> [Aim]:
Starting at the line that has "Where should I click to: Open the chevron" and stopping after the line that has "[x=134, y=143]", write those lines out again, swapping "chevron" for "arrow" and changing nothing else.

> [Data for the task]:
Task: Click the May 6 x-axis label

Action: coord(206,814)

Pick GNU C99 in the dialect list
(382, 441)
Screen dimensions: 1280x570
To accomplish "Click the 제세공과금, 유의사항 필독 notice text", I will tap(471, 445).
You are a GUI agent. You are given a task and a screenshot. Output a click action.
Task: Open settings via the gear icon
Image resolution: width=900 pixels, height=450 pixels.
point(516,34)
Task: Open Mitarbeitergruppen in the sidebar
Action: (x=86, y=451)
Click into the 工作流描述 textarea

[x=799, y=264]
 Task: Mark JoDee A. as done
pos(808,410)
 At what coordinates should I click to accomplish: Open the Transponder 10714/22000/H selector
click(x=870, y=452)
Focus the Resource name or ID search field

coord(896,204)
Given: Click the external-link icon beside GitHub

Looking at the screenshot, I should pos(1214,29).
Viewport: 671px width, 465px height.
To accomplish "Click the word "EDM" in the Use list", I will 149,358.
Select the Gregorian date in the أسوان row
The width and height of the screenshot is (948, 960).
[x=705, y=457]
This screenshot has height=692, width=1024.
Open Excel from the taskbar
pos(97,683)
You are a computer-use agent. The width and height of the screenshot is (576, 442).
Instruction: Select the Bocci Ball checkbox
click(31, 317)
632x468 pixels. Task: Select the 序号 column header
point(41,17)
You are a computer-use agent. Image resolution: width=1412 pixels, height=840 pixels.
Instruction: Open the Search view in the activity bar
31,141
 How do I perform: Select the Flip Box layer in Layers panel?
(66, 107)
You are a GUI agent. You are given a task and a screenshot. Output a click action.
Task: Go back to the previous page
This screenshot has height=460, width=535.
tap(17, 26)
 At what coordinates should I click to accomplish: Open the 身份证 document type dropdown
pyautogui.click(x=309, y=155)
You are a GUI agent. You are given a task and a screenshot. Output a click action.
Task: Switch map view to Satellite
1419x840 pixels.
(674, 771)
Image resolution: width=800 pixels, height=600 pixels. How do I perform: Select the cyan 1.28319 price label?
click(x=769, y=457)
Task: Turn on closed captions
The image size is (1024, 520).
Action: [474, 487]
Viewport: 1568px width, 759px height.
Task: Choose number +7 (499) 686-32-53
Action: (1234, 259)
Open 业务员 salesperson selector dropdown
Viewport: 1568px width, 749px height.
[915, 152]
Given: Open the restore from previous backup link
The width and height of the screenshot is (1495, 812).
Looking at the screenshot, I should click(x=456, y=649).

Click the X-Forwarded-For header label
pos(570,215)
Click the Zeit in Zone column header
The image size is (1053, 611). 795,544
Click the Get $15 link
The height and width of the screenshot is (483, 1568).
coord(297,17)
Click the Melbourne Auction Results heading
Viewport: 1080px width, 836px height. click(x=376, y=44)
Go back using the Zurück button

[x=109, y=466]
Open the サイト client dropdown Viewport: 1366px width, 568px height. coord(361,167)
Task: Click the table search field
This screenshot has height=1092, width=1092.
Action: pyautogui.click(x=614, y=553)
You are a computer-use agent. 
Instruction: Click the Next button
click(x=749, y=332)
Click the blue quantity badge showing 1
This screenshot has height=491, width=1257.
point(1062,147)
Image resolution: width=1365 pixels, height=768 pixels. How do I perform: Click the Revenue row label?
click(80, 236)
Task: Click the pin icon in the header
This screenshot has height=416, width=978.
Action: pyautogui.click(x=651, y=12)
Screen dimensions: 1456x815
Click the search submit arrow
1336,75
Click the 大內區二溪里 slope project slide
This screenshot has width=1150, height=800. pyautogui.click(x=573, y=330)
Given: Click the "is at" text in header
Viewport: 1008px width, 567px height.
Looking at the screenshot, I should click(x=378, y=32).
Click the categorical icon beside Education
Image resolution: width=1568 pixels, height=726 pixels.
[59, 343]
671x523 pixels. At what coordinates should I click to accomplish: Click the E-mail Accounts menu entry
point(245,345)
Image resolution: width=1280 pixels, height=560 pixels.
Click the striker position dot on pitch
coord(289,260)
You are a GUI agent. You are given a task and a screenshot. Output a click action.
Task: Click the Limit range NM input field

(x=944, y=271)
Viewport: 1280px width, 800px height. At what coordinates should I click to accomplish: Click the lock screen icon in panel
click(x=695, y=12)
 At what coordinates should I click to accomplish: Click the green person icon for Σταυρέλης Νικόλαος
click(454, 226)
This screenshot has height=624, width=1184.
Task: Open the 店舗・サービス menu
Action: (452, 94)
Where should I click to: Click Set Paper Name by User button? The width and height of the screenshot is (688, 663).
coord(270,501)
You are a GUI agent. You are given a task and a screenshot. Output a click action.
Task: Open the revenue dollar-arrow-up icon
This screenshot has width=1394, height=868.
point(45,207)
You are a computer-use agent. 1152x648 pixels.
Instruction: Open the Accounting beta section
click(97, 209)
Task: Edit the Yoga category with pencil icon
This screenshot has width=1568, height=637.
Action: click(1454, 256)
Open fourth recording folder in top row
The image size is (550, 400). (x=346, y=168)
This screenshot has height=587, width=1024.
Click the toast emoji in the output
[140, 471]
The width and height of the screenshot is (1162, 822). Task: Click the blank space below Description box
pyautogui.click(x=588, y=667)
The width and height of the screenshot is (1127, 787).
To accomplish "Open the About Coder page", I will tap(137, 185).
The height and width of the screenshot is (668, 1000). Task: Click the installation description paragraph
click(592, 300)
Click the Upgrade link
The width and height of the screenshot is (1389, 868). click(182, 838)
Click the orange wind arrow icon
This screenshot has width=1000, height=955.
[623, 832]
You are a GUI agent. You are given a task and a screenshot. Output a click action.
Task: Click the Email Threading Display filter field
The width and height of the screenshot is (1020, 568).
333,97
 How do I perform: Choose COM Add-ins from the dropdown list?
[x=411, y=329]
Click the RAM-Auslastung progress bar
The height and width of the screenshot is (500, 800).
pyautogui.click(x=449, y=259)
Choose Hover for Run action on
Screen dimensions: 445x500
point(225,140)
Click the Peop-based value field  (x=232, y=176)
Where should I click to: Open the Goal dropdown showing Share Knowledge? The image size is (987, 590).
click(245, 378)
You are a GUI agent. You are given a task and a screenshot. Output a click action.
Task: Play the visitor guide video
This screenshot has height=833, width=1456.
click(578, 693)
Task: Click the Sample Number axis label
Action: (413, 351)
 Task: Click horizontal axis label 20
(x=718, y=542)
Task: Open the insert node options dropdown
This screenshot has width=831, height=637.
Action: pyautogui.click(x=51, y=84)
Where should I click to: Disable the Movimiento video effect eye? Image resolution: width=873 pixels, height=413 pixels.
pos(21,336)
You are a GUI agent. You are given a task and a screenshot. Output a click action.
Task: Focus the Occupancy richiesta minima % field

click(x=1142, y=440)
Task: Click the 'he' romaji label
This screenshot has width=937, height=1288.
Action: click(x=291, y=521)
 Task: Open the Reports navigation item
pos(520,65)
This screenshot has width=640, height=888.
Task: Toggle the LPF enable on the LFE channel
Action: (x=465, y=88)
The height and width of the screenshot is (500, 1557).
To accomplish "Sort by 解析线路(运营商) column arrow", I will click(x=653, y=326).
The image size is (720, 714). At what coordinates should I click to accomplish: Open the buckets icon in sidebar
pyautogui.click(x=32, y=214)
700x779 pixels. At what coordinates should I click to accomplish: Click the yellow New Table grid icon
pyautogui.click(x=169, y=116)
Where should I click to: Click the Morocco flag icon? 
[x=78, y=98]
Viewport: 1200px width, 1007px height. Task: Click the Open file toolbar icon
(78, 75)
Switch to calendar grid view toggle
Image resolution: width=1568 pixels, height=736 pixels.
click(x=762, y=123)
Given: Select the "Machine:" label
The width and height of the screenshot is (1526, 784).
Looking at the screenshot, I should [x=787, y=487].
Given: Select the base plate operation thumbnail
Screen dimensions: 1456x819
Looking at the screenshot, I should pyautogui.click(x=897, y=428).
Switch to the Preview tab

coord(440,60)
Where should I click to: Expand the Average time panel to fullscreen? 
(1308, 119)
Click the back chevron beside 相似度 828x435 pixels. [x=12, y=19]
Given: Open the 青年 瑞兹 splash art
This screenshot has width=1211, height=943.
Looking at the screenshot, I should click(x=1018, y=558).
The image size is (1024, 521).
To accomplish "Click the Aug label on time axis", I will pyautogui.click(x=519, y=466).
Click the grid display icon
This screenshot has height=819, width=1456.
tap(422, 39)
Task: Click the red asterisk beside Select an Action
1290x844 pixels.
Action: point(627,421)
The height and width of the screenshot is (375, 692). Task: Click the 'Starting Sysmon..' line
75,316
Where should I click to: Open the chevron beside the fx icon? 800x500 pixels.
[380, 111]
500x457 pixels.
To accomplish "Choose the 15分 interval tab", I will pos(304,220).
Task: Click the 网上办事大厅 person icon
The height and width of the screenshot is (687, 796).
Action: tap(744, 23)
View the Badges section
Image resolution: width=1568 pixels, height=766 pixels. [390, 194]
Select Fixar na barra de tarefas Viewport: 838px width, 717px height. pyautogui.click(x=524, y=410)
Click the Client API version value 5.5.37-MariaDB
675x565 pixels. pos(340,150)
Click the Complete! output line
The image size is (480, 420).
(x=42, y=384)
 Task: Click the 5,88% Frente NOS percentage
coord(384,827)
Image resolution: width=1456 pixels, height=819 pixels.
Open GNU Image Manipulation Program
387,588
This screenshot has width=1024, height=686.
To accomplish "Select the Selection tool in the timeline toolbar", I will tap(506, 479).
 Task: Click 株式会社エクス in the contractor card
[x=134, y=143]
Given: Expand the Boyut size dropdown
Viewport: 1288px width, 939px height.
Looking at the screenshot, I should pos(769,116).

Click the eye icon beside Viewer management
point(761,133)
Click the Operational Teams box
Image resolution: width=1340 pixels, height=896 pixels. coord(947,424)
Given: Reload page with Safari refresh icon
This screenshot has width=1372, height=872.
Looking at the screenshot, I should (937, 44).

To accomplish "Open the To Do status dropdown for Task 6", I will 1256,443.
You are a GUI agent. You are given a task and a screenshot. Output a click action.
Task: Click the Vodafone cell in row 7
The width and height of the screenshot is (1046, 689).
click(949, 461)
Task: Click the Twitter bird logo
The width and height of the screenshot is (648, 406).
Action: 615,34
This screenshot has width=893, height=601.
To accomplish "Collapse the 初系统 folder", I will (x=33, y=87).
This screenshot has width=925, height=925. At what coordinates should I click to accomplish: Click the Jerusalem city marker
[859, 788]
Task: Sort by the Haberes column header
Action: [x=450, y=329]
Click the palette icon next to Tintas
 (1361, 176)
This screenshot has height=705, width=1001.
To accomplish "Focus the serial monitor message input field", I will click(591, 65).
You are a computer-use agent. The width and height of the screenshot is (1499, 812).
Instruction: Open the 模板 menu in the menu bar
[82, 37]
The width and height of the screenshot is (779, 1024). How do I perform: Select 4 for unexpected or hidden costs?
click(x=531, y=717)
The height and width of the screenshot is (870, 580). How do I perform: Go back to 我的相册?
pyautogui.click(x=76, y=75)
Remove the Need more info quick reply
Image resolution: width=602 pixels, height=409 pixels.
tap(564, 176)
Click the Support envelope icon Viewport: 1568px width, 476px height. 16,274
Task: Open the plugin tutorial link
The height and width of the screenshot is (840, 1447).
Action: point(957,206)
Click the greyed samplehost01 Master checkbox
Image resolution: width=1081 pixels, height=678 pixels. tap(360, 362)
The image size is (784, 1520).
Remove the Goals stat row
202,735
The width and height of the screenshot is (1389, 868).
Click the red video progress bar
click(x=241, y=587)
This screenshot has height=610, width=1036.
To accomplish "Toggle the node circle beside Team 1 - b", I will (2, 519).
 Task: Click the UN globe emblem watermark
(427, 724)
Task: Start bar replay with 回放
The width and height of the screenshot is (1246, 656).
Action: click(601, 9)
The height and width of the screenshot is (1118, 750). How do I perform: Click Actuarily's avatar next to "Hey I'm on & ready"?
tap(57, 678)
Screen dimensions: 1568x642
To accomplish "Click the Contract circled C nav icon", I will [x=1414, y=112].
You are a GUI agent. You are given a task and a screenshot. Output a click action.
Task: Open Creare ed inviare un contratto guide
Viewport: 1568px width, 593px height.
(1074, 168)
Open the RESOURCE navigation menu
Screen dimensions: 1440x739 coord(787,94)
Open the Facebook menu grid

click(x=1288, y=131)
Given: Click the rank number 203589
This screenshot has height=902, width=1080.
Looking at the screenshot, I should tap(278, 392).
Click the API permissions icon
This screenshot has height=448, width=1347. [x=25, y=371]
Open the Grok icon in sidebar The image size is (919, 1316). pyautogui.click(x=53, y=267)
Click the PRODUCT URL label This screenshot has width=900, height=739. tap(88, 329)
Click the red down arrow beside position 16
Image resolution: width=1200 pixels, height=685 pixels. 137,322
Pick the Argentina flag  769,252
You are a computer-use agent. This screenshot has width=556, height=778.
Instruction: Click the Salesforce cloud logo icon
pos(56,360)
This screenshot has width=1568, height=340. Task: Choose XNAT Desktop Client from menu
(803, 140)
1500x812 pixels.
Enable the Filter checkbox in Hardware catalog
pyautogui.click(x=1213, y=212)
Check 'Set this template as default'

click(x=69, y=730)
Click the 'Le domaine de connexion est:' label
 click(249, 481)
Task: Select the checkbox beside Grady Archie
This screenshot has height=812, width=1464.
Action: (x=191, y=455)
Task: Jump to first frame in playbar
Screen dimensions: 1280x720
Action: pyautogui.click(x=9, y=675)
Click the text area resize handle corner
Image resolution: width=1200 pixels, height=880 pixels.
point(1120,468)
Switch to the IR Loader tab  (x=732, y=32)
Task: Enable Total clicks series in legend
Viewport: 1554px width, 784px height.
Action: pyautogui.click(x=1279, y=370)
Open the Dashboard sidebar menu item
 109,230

> [Expected answer]:
Where should I click to: Open the arrow beside the fx icon? 800x500 pixels.
[380, 111]
500x457 pixels.
To accomplish "Choose the 15分 interval tab", I will pos(304,220).
Task: Click the 网上办事大厅 person icon
The height and width of the screenshot is (687, 796).
Action: tap(744, 23)
View the Badges section
Image resolution: width=1568 pixels, height=766 pixels. [390, 194]
Select Fixar na barra de tarefas Viewport: 838px width, 717px height. pyautogui.click(x=524, y=410)
Click the Client API version value 5.5.37-MariaDB
675x565 pixels. pos(340,150)
Click the Complete! output line
The image size is (480, 420).
(x=42, y=384)
 Task: Click the 5,88% Frente NOS percentage
coord(384,827)
Image resolution: width=1456 pixels, height=819 pixels.
Open GNU Image Manipulation Program
387,588
This screenshot has width=1024, height=686.
To accomplish "Select the Selection tool in the timeline toolbar", I will tap(506, 479).
 Task: Click 株式会社エクス in the contractor card
[x=134, y=143]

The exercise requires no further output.